## PROVIDED DATA:
________
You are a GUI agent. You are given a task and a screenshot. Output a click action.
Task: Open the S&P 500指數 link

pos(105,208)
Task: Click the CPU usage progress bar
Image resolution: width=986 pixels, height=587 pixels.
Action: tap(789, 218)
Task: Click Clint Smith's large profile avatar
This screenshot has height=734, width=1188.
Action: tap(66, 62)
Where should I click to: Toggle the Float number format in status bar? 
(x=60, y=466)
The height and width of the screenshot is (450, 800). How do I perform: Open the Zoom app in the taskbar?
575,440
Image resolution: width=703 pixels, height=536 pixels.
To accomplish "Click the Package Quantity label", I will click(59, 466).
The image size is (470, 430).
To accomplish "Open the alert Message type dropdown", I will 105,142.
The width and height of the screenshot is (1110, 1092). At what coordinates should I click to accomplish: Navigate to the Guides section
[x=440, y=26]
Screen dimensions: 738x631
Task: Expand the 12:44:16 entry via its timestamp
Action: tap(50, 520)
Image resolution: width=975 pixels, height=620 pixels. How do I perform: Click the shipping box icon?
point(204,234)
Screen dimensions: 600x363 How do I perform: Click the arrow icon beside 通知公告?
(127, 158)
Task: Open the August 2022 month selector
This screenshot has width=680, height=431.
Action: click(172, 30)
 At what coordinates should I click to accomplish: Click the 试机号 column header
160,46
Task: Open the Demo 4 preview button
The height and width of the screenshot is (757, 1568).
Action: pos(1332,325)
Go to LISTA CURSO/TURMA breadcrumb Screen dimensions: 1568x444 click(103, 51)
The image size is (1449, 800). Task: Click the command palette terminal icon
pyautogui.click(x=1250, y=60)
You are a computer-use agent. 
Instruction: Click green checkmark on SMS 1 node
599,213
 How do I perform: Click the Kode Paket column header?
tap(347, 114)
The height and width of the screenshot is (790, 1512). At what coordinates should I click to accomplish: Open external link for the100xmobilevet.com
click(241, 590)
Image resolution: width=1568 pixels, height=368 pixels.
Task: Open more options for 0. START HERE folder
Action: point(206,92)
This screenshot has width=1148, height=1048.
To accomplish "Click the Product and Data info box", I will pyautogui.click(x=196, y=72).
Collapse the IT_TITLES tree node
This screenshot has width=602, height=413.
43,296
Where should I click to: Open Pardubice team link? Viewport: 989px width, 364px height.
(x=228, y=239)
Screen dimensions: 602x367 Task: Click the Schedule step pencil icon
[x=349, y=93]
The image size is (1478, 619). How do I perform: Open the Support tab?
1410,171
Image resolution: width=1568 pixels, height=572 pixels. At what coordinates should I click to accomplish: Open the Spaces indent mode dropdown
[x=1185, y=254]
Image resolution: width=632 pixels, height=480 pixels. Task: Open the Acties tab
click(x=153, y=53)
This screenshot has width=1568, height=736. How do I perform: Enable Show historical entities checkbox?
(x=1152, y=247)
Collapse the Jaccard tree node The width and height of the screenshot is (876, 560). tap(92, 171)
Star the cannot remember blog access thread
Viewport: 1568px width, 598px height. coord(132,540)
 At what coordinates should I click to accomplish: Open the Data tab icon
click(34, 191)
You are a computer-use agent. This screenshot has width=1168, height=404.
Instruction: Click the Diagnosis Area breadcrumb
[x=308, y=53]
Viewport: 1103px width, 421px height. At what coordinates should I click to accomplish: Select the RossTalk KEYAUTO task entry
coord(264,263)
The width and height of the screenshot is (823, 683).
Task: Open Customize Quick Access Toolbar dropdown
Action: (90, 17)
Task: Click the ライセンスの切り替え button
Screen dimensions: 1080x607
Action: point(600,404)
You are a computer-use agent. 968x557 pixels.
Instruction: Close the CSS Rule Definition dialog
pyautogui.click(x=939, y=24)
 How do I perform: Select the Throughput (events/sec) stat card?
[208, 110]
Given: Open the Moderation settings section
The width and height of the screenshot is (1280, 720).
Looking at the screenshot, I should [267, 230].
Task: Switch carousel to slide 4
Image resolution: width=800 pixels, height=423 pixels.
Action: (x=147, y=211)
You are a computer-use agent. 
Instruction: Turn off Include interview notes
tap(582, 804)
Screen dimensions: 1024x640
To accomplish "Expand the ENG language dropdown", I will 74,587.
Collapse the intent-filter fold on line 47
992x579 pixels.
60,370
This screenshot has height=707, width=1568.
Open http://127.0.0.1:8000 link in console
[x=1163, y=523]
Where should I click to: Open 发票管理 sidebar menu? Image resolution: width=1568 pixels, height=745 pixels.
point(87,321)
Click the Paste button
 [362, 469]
________
## THE TASK:
Copy each line of the entries in which the string "agent" is found.

## OUTPUT:
You are a GUI agent. You are given a task and a screenshot. Output a click action.
You are a computer-use agent. 
You are a computer-use agent. This screenshot has width=1168, height=404.
You are a computer-use agent. 968x557 pixels.
You are a computer-use agent. 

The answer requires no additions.